WORK INSTRUCTION - Below are the entries. Transcribe exactly the lines from the one with "Task: Click the Dynamic Lighting bulb icon" through the one with "Click the step 52 marker near Submit", ends included, and leave out all others.

═════ STORED DATA

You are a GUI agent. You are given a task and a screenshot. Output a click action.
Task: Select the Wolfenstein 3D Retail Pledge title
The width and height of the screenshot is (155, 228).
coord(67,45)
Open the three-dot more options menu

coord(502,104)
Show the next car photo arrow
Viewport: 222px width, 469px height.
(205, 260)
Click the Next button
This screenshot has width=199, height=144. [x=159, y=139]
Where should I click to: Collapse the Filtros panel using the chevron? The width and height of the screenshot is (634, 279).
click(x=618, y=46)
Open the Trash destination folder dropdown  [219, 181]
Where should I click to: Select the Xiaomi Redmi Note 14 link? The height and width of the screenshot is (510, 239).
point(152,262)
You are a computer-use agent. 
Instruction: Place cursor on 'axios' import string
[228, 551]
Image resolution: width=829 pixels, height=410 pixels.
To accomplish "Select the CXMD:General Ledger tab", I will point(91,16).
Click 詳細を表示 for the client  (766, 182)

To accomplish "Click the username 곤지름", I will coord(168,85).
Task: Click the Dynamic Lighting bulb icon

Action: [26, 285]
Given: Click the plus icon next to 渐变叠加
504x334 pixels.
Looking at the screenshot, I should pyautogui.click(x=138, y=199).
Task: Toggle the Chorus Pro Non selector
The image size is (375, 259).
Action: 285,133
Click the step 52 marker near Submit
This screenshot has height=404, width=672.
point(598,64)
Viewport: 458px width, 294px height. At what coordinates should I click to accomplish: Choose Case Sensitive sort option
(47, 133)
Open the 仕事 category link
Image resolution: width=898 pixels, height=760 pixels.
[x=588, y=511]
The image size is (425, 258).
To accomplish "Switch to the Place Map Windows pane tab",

══════════

COMPLETED TASK -
Task: Click the Dynamic Lighting bulb icon

Action: [26, 285]
Given: Click the plus icon next to 渐变叠加
504x334 pixels.
Looking at the screenshot, I should pyautogui.click(x=138, y=199).
Task: Toggle the Chorus Pro Non selector
The image size is (375, 259).
Action: 285,133
Click the step 52 marker near Submit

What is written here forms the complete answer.